● **Brief**
Copy out each line of the data that holds the word "computer".

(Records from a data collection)

····················

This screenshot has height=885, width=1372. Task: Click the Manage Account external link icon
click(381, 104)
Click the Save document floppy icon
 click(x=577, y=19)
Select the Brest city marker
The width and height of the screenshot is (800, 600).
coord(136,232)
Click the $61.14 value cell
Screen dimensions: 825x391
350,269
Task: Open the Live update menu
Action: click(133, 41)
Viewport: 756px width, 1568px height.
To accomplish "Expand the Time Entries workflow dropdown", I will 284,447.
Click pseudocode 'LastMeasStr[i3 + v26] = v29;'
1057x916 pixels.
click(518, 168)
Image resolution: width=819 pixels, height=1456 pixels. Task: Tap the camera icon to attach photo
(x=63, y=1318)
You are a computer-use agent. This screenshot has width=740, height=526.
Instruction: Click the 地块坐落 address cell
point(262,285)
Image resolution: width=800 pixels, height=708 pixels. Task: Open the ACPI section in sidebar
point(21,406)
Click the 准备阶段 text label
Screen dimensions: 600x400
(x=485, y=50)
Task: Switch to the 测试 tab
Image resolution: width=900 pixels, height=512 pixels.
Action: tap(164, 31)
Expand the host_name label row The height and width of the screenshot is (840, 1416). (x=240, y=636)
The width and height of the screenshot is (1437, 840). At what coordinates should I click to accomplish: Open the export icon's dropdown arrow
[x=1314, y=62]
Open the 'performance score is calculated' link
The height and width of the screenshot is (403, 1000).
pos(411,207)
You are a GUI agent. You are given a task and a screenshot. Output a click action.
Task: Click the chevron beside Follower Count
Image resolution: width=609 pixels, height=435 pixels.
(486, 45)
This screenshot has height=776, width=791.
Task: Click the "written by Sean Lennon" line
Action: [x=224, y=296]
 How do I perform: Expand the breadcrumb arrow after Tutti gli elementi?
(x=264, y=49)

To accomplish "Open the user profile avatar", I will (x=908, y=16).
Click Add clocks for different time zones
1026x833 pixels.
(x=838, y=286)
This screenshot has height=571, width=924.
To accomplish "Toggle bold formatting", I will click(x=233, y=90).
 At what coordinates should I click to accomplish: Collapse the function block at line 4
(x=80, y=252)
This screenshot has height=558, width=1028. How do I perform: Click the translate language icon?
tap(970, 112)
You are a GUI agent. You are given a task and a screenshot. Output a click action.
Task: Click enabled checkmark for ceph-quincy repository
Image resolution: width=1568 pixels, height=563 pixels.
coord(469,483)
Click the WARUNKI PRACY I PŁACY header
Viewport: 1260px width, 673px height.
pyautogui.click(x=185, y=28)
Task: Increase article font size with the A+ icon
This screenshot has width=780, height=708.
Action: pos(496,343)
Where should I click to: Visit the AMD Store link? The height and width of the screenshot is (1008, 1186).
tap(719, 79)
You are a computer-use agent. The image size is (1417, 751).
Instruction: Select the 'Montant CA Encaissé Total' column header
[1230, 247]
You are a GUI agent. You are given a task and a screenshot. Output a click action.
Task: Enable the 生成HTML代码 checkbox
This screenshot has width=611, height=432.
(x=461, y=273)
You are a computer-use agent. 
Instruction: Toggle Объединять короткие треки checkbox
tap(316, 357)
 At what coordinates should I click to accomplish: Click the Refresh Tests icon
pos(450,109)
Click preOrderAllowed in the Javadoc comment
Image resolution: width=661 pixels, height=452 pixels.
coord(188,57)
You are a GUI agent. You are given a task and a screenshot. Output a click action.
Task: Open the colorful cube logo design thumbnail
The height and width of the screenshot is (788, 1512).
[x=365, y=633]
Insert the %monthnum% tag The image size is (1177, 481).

····················

● **Task answer**
You are a computer-use agent. This screenshot has width=740, height=526.
You are a computer-use agent. The image size is (1417, 751).
You are a computer-use agent. 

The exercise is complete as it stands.